[Start of section]

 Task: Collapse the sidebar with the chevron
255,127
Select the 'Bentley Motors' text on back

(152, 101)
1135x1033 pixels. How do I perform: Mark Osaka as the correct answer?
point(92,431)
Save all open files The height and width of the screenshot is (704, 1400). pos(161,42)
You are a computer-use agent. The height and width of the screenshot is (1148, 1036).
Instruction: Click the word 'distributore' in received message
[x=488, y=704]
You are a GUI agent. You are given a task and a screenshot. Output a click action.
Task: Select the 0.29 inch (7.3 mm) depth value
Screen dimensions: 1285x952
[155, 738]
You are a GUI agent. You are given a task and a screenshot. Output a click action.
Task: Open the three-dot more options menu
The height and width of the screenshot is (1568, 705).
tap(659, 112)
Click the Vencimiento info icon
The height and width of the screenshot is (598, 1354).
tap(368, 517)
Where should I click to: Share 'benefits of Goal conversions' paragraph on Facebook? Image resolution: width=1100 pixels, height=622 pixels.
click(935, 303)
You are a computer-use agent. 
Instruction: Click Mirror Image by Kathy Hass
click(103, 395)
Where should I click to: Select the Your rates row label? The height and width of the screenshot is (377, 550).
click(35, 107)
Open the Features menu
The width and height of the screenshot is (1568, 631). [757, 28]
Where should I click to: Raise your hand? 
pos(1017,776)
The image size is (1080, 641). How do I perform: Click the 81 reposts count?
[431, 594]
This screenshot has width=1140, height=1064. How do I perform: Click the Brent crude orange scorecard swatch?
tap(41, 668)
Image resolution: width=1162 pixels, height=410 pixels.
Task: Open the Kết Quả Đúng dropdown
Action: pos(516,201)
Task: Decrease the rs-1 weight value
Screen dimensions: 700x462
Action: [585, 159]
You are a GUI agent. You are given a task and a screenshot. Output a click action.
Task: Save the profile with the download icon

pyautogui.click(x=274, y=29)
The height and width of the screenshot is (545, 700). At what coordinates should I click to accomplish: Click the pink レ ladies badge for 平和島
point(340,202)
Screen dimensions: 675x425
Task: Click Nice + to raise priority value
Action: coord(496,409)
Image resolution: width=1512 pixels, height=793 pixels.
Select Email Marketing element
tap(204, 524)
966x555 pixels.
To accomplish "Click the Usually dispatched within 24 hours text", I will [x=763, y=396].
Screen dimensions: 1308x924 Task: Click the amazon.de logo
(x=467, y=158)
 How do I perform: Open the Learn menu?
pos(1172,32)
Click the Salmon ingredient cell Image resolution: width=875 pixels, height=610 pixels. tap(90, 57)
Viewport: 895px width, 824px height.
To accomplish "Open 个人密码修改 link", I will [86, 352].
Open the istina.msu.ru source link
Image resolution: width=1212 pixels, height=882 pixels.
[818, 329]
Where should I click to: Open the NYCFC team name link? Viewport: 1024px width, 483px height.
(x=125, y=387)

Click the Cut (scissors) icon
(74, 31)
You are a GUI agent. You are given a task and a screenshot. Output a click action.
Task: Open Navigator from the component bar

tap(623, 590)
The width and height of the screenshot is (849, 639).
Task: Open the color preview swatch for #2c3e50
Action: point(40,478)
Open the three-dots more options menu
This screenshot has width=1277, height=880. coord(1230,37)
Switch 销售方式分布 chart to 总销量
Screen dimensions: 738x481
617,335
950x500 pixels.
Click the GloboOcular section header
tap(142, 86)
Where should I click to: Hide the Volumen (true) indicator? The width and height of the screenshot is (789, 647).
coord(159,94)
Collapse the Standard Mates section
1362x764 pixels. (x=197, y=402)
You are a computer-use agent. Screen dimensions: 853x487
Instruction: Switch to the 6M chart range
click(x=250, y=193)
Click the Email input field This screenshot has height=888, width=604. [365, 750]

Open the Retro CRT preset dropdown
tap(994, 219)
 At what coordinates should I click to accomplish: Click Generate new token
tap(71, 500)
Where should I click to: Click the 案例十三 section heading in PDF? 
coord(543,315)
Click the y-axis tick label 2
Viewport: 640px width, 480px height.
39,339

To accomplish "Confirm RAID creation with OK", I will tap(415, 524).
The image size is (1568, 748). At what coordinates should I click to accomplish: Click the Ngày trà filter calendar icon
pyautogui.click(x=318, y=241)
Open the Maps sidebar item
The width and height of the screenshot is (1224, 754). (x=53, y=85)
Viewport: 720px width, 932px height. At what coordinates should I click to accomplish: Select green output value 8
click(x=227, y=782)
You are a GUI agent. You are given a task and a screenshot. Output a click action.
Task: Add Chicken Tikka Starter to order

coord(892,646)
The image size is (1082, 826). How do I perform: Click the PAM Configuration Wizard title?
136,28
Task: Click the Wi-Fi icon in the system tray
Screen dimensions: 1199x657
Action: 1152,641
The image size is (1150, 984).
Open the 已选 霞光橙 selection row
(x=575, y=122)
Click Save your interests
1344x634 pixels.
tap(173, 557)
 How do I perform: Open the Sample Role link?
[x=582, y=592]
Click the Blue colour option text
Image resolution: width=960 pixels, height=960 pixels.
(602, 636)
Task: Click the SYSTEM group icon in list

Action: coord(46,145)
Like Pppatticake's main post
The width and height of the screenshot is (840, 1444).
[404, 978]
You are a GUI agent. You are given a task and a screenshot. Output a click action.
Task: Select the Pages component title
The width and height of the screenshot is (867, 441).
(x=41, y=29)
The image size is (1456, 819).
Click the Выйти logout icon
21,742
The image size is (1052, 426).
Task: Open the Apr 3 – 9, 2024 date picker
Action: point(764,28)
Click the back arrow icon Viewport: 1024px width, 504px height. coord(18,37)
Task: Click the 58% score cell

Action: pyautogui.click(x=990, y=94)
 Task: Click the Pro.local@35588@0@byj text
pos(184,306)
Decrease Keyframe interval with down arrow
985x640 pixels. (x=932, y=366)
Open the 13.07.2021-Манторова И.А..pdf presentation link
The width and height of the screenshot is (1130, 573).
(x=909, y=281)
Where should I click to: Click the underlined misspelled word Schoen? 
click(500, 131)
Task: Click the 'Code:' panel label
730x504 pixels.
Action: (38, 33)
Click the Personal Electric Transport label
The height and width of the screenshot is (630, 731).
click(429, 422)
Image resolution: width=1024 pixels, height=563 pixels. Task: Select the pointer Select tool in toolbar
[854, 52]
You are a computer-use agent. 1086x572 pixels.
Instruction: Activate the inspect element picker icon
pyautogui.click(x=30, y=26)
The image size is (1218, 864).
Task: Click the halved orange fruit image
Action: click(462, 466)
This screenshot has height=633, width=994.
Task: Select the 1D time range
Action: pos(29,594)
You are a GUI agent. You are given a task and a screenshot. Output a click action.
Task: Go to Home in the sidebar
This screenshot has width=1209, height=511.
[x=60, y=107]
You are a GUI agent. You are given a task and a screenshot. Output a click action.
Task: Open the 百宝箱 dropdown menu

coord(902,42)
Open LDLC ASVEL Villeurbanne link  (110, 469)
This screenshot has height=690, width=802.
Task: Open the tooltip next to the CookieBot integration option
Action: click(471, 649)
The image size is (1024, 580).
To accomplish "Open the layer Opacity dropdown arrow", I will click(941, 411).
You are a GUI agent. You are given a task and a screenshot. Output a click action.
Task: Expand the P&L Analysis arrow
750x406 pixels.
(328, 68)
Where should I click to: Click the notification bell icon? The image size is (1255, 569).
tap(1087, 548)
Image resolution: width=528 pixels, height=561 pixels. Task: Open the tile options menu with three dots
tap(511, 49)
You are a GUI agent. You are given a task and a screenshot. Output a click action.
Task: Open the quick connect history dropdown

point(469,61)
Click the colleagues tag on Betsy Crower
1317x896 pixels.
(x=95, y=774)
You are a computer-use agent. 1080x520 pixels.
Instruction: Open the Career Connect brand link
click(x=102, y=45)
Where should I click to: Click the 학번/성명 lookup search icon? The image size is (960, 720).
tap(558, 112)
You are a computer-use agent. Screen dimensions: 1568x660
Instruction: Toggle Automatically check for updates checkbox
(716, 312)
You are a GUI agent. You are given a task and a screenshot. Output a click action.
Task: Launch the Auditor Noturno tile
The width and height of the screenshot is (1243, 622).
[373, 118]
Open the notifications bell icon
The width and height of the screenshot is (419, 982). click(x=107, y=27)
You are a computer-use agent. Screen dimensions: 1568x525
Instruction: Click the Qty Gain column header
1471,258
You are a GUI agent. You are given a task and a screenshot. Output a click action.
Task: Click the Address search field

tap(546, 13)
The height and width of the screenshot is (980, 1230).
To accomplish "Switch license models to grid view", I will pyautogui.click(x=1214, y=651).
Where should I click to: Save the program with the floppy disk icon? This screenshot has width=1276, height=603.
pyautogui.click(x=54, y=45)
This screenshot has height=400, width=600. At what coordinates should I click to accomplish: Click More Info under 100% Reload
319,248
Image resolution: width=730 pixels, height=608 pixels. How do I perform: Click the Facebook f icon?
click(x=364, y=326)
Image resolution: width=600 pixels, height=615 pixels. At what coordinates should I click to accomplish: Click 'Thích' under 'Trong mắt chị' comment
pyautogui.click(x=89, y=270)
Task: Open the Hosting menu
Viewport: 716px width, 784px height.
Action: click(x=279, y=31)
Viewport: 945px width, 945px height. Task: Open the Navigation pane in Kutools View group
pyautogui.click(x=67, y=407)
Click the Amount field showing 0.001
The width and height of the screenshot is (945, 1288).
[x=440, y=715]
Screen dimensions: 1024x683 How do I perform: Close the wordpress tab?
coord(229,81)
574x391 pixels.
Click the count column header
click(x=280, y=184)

[End of section]

* [About this exercise]:
Display each line of the data where "will" occurs.

* [Exercise answer]:
To accomplish "Click the Usually dispatched within 24 hours text", I will [x=763, y=396].
To accomplish "Open 个人密码修改 link", I will [86, 352].
To accomplish "Confirm RAID creation with OK", I will tap(415, 524).
To accomplish "Open the layer Opacity dropdown arrow", I will click(941, 411).
To accomplish "Switch license models to grid view", I will pyautogui.click(x=1214, y=651).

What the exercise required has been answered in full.